Errors on a packing slip create problems that ripple outward. If the items inside a box don’t match what the slip says, the buyer faces a decision under the UCC’s perfect tender rule: when goods fail in any respect to conform to the contract, the buyer can reject the entire shipment, accept the entire shipment, or accept some commercial units and reject the rest.7Cornell Law Institute. UCC 2-601 – Buyers Rights on Improper Delivery

Rejection is expensive for the seller. Return shipping costs land on the seller’s side, and many businesses charge restocking fees that typically range from 10% to 25% of the item’s value. A completely missing packing slip can stall processing at receiving docks, especially in business-to-business settings where warehouse teams won’t release goods into inventory without matching documentation. Storage fees and contract penalties can accumulate while the discrepancy gets sorted out.

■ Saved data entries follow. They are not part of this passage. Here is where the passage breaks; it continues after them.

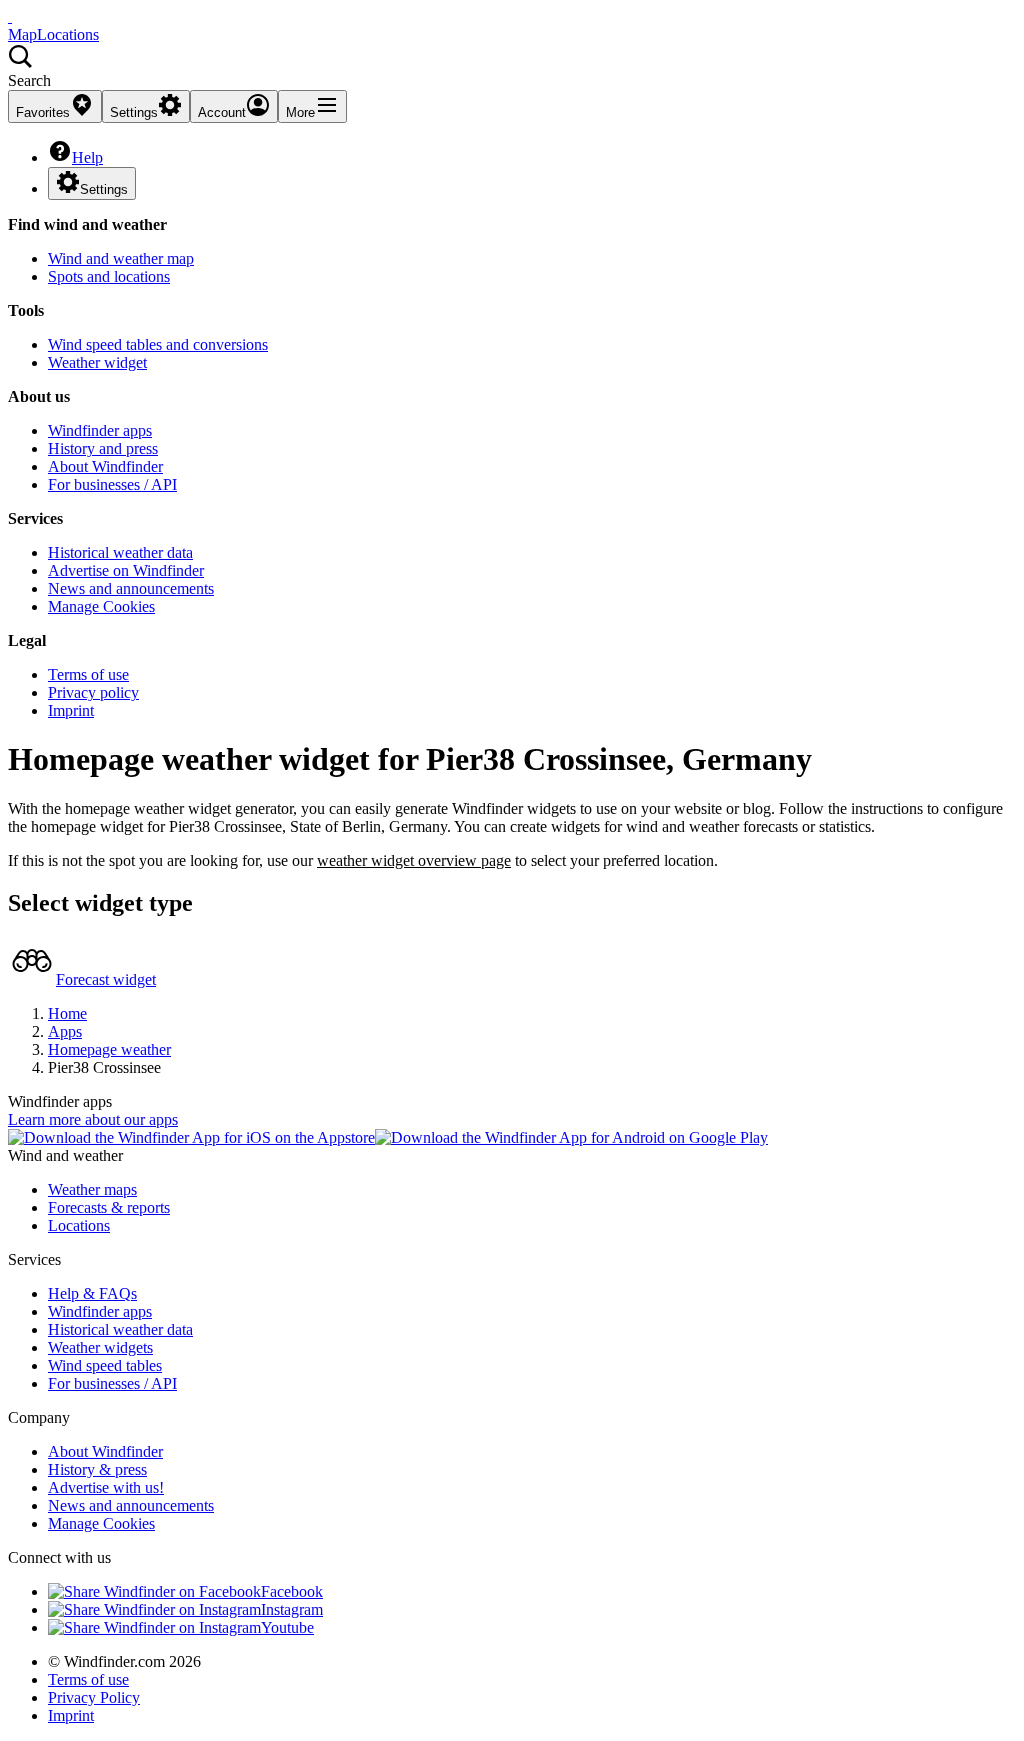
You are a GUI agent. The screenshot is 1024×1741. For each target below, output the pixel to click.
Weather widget (97, 362)
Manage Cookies (101, 606)
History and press (103, 448)
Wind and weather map (121, 258)
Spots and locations (109, 276)
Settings (104, 189)
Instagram (292, 1609)
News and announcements (131, 588)
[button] (512, 67)
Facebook (292, 1591)
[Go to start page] (10, 16)
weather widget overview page (414, 860)
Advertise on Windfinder (126, 570)
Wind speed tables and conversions (158, 344)
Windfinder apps (100, 430)
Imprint (71, 710)
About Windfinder (105, 466)
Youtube (287, 1627)
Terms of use (88, 674)
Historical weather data (120, 552)
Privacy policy (93, 692)
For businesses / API (112, 484)
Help (87, 157)
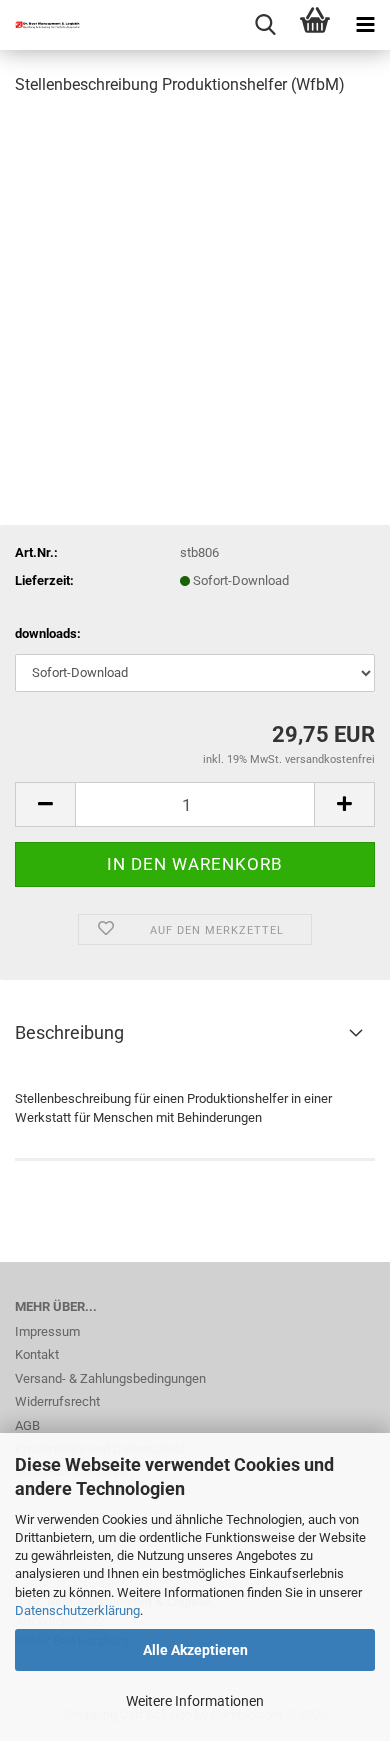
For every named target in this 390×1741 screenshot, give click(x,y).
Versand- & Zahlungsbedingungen (110, 1378)
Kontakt (37, 1354)
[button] (45, 804)
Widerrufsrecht (57, 1401)
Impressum (47, 1331)
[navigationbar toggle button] (365, 25)
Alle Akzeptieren (195, 1650)
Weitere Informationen (195, 1701)
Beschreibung (69, 1032)
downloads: (48, 633)
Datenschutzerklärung (77, 1610)
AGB (27, 1425)
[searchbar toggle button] (265, 25)
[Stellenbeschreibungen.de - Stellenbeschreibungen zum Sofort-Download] (40, 25)
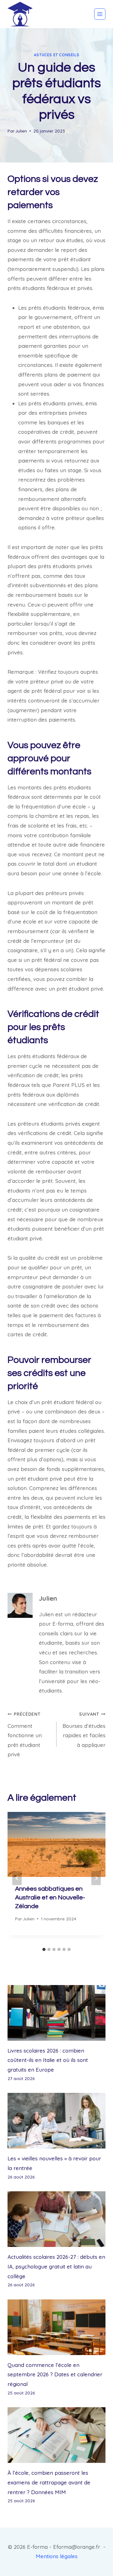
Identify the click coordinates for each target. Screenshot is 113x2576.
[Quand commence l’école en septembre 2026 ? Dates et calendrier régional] (56, 2327)
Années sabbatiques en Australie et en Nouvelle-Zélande (50, 1897)
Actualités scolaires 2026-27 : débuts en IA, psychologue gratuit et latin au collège (56, 2266)
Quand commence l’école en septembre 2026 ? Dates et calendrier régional (55, 2374)
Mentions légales (57, 2556)
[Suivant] (96, 1878)
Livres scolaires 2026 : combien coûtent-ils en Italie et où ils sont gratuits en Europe (48, 2060)
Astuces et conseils (56, 55)
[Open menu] (99, 14)
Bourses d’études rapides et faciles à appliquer (83, 1729)
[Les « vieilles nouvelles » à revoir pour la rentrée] (56, 2120)
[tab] (44, 1949)
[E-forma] (20, 14)
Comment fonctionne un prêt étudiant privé (25, 1734)
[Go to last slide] (17, 1878)
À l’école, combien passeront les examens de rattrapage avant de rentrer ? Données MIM (49, 2482)
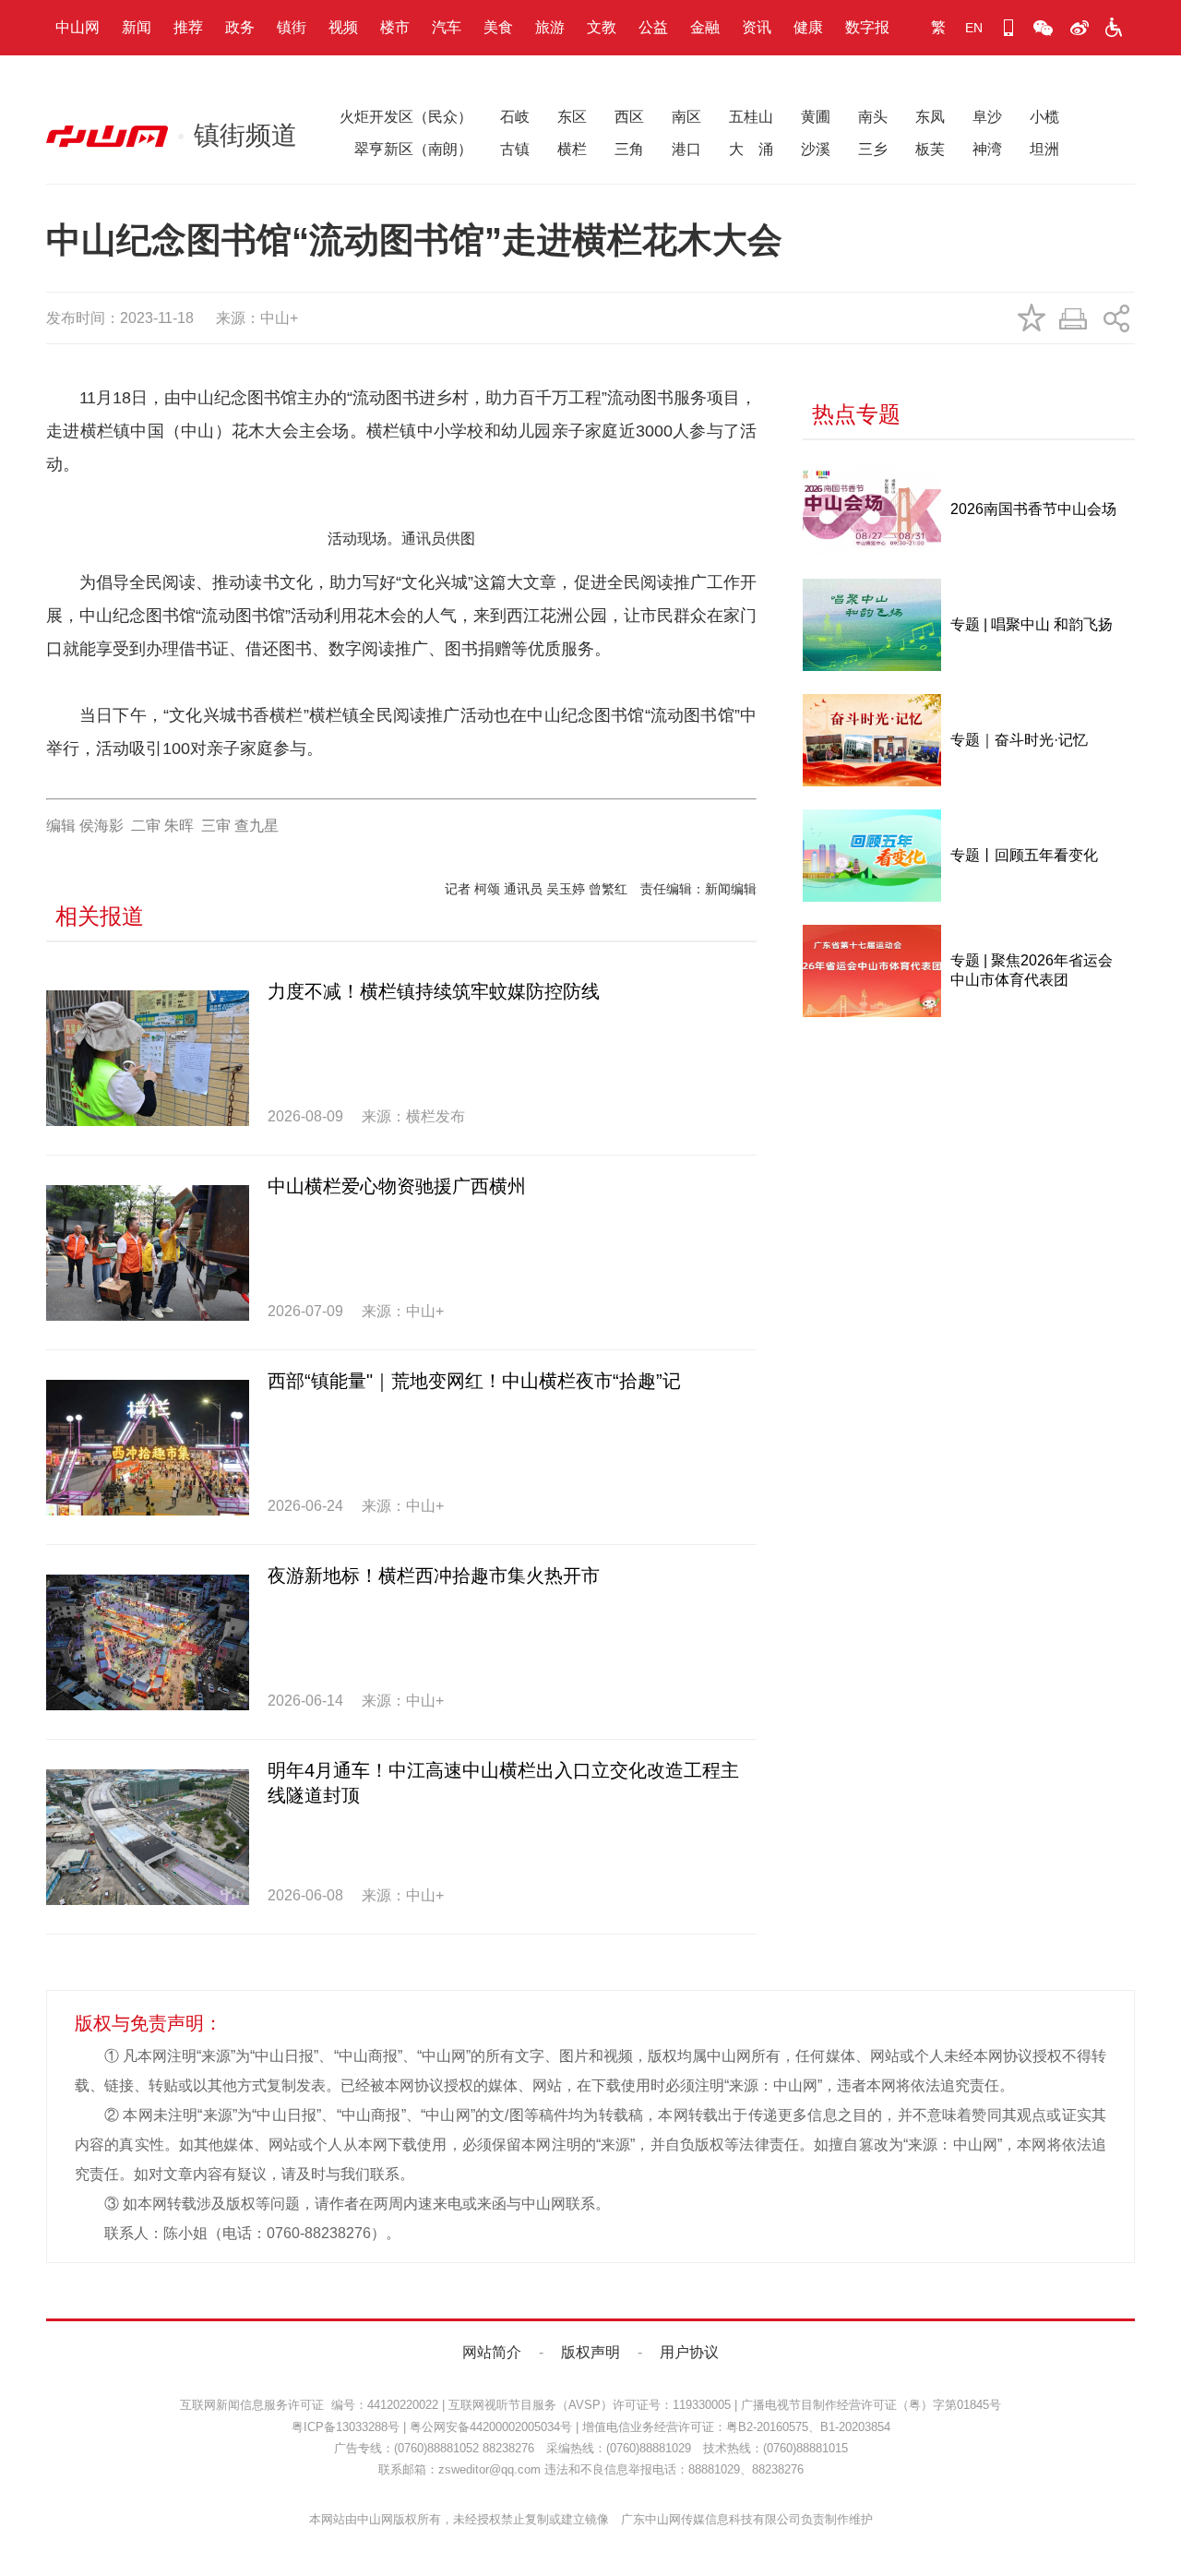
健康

The downstream consequences get worse for repeat offenders. A supplier that consistently ships inaccurate or undocumented orders risks losing long-term contracts. In commercial disputes, accurate packing slips serve as evidence that the seller fulfilled their delivery obligations. Without them, the seller has a much harder time defending against claims of short shipments or non-performance.

Freight Damage and Insurance Claims

When goods arrive damaged or missing, the packing slip becomes a key piece of evidence for insurance claims. The packing list establishes what was supposed to be in the shipment, and comparing it against the actual delivery reveals the scope of the loss. Any discrepancies between the shipping documentation and the physical delivery should be recorded immediately on the delivery receipt or bill of lading. Failing to document damage at the point of delivery weakens the claimant’s position and can forfeit the right to compensation entirely.

Record Retention for Packing Slips

The IRS does not set a single retention period for all business records. The general rule is that you keep records as long as they’re needed to prove income or deductions on a tax return. For most sales and shipping documentation, that works out to three to seven years depending on the type of transaction and applicable state requirements. Employment tax records specifically require at least four years of retention.8Internal Revenue Service. Recordkeeping

Businesses that ship hazardous materials face stricter requirements: one year for standard hazmat shipping papers, and three years for hazardous waste documentation.1Federal Motor Carrier Safety Administration. Hazardous Materials (HM) Shipping Papers As a practical matter, keeping packing slips for at least as long as you keep the corresponding invoices and purchase orders makes sense. If a dispute surfaces two years after delivery, the packing slip is often the fastest way to reconstruct what was actually shipped.